Did the Post cross the line on Menachem Stark?
Published January 6, 2014
Over the weekend, like many New Yorkers, I’ve been transfixed by the case of Menachem Stark, a Satmar Hasid and Brooklyn real estate guy who was abducted in a snowstorm outside his Williamsburg office Thursday night. Late the next afternoon, a gas station owner on Long Island reported a funny smell coming from a smoldering dumpster on his property. Stark’s partially burned body was found inside.
Almost from the start, reports indicated that Stark may not have been most upstanding businessman. He owed tens of thousands of dollars in fines to New York’s Department of Buildings for various violations and had defaulted on nearly $30 million in loans. He was also the subject of voluminous comments online suggesting he was not a very responsive landlord. Initial reports said he was carrying thousands of dollars on him when he was taken. On Sunday morning, the New York Post front page had a full color image of Stark in his streimel with the headline, “Who didn’t want to kill this guy?”
The article goes on to report on Stark’s supposed money troubles. On the day he was abducted, Stark reportedly begged another Jewish businessman for a $500,000 loan. He owed money to various contractors for their services. And sources said he was involved in various “shady” business deals. “Any number of people wanted to kill this guy,” a law enforcement source said.

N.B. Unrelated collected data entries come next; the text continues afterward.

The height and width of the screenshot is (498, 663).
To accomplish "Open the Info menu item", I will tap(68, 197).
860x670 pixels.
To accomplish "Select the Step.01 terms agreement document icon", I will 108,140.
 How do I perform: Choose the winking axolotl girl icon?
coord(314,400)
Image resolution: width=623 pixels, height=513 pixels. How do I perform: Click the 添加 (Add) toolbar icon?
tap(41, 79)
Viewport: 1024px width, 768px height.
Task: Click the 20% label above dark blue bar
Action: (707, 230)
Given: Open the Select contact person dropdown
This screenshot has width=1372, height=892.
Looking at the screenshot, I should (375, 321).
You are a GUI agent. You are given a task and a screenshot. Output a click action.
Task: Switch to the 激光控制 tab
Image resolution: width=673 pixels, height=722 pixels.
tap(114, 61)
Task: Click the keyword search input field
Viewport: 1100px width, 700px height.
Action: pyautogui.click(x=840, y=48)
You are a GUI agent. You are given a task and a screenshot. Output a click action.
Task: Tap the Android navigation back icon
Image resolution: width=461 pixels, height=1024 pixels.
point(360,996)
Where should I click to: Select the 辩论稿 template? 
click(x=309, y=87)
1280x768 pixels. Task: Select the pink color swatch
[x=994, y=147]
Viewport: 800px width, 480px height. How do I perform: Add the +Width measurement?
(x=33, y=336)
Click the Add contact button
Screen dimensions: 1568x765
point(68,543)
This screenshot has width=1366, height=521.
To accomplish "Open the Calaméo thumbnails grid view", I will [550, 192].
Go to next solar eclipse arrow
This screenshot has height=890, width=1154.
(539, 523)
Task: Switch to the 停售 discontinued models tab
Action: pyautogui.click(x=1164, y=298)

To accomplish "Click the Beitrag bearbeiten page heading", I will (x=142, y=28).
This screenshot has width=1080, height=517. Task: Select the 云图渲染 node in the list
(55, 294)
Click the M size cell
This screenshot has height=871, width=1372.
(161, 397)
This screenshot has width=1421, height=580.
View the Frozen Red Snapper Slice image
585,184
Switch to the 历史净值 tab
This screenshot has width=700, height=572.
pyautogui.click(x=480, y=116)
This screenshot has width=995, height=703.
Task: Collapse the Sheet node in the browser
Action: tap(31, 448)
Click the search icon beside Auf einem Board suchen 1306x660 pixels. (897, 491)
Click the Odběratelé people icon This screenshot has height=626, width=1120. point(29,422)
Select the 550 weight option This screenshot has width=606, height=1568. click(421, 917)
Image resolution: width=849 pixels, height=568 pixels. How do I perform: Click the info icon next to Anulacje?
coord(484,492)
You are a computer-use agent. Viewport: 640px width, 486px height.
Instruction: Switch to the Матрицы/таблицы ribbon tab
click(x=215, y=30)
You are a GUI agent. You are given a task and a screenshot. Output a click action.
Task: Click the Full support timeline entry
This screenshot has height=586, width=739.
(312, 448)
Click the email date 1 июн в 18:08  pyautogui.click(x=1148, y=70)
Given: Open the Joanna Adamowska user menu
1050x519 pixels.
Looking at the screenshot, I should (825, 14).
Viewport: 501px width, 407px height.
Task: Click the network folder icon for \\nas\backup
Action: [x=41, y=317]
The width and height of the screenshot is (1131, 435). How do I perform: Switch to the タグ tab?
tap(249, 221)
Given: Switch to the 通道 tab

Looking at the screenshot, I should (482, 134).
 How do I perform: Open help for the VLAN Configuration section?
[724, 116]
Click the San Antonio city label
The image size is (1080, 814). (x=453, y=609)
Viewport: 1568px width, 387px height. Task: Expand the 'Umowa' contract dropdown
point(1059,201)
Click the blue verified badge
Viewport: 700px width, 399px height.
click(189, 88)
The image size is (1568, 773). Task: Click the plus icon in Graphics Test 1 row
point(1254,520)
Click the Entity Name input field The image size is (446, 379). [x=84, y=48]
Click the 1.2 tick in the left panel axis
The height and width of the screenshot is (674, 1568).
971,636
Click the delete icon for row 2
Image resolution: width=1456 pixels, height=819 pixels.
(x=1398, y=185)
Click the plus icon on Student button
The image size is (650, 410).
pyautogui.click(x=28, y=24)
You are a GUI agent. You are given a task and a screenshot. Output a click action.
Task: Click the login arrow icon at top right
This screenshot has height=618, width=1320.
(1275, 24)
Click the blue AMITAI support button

Much of the reporting is based on unnamed sources, but details about Stark’s financial and legal troubles are presumably drawn from public records. In 2009, he and a partner sought to rent out lofts in a sweater factory in Greenpoint that had been zoned for commercial use only. The DOB subsequently ordered it vacated. In 2011, he was arrested for allegedly touching a woman on a subway train, but the alleged victim said the charge was untrue and prosecutors declined to pursue it. The 17 properties Stark owned were the subject of hundreds of complaints and 148 violations; separately, they were cited 182 times by the Environmental Control Board. A property Stark owned in Manhattan was seized by federal authorities in 2005.
In short, there are probably at least a handful of people with series bones to pick with Stark, some of whom may even have a motive for murder.
But legit reporting and the questionable taste of a headline are, of course, two different questions. Orthodox media outlets were outraged over the headline, with some charging the Post with justifying the killing. And in a sign of the political clout of Brooklyn’s Hasidic community, Borough President Eric Adams, Public Advocate Letitia James and Councilman David Greenfield held a press conference Sunday to denounce the paper.
The more responsible commentary on the Post cover has carefully steered clear of invoking anti-Jewish animus. The haredi Orthodox Agudath Israel of America, the only major Jewish group to weigh in on the matter so far, avoided any suggestion that the cover reflected anti-Orthodox bias, something the group is typically quick to condemn. The statement condemned the Post solely on the grounds of taste and decency, accusing it of demonstrating “unprecedented callousness and irresponsibility.”
Pushing the bounds of good taste is, of course, the Post’s stock in trade. In December, the paper got in hot water for publishing a photo of a man taken seconds before he was killed by on oncoming subway train. Being cavalier about a grotesque tragedy is what the Post does. Just so happens, this time around, the tragedy was a Jewish one.